##### EXERCISE DATA

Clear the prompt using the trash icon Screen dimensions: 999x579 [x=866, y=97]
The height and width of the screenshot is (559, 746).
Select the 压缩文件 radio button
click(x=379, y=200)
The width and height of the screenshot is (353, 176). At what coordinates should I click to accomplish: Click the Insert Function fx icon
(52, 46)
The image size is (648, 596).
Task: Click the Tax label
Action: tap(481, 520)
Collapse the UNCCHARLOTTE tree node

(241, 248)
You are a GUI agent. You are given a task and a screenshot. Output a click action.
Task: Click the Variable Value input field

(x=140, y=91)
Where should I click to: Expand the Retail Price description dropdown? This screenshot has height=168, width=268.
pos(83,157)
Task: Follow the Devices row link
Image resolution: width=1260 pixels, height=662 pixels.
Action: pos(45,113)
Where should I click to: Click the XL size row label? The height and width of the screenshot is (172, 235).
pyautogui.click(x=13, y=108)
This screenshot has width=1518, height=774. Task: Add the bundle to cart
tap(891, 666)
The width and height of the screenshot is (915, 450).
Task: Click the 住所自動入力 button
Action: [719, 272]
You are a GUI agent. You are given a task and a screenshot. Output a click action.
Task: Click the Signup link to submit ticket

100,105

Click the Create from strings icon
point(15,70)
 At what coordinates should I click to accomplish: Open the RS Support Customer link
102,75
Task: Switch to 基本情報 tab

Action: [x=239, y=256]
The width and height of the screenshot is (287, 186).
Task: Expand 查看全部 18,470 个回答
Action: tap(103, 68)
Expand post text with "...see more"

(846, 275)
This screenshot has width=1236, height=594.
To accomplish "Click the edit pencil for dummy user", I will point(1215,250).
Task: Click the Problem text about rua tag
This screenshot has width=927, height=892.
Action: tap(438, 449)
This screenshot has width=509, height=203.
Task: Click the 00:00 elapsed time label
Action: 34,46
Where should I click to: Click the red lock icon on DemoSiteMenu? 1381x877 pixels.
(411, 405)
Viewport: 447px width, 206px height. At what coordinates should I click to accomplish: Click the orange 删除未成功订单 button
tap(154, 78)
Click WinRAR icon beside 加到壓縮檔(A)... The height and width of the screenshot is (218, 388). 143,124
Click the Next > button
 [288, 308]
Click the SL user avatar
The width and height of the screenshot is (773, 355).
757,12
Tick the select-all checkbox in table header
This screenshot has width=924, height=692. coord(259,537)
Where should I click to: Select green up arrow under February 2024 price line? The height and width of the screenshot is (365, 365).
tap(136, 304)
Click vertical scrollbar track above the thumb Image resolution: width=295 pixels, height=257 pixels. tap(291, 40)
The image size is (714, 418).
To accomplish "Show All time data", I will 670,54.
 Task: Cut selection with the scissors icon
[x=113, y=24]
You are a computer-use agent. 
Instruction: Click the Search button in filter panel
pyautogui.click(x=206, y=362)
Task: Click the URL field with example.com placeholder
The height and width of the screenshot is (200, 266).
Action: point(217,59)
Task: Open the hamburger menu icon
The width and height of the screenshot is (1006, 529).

##########

_EXERCISE REQUIREMENTS:_
In full and without changes, copy the entries above.

_WRITTEN RESPONSE:_
Clear the prompt using the trash icon Screen dimensions: 999x579 [x=866, y=97]
The height and width of the screenshot is (559, 746).
Select the 压缩文件 radio button
click(x=379, y=200)
The width and height of the screenshot is (353, 176). At what coordinates should I click to accomplish: Click the Insert Function fx icon
(52, 46)
The image size is (648, 596).
Task: Click the Tax label
Action: tap(481, 520)
Collapse the UNCCHARLOTTE tree node

(241, 248)
You are a GUI agent. You are given a task and a screenshot. Output a click action.
Task: Click the Variable Value input field

(x=140, y=91)
Where should I click to: Expand the Retail Price description dropdown? This screenshot has height=168, width=268.
pos(83,157)
Task: Follow the Devices row link
Image resolution: width=1260 pixels, height=662 pixels.
Action: pos(45,113)
Where should I click to: Click the XL size row label? The height and width of the screenshot is (172, 235).
pyautogui.click(x=13, y=108)
This screenshot has width=1518, height=774. Task: Add the bundle to cart
tap(891, 666)
The width and height of the screenshot is (915, 450).
Task: Click the 住所自動入力 button
Action: [719, 272]
You are a GUI agent. You are given a task and a screenshot. Output a click action.
Task: Click the Signup link to submit ticket

100,105

Click the Create from strings icon
point(15,70)
 At what coordinates should I click to accomplish: Open the RS Support Customer link
102,75
Task: Switch to 基本情報 tab

Action: [x=239, y=256]
The width and height of the screenshot is (287, 186).
Task: Expand 查看全部 18,470 个回答
Action: tap(103, 68)
Expand post text with "...see more"

(846, 275)
This screenshot has width=1236, height=594.
To accomplish "Click the edit pencil for dummy user", I will point(1215,250).
Task: Click the Problem text about rua tag
This screenshot has width=927, height=892.
Action: tap(438, 449)
This screenshot has width=509, height=203.
Task: Click the 00:00 elapsed time label
Action: 34,46
Where should I click to: Click the red lock icon on DemoSiteMenu? 1381x877 pixels.
(411, 405)
Viewport: 447px width, 206px height. At what coordinates should I click to accomplish: Click the orange 删除未成功订单 button
tap(154, 78)
Click WinRAR icon beside 加到壓縮檔(A)... The height and width of the screenshot is (218, 388). 143,124
Click the Next > button
 [288, 308]
Click the SL user avatar
The width and height of the screenshot is (773, 355).
757,12
Tick the select-all checkbox in table header
This screenshot has width=924, height=692. coord(259,537)
Where should I click to: Select green up arrow under February 2024 price line? The height and width of the screenshot is (365, 365).
tap(136, 304)
Click vertical scrollbar track above the thumb Image resolution: width=295 pixels, height=257 pixels. tap(291, 40)
The image size is (714, 418).
To accomplish "Show All time data", I will 670,54.
 Task: Cut selection with the scissors icon
[x=113, y=24]
You are a computer-use agent. 
Instruction: Click the Search button in filter panel
pyautogui.click(x=206, y=362)
Task: Click the URL field with example.com placeholder
The height and width of the screenshot is (200, 266).
Action: point(217,59)
Task: Open the hamburger menu icon
The width and height of the screenshot is (1006, 529).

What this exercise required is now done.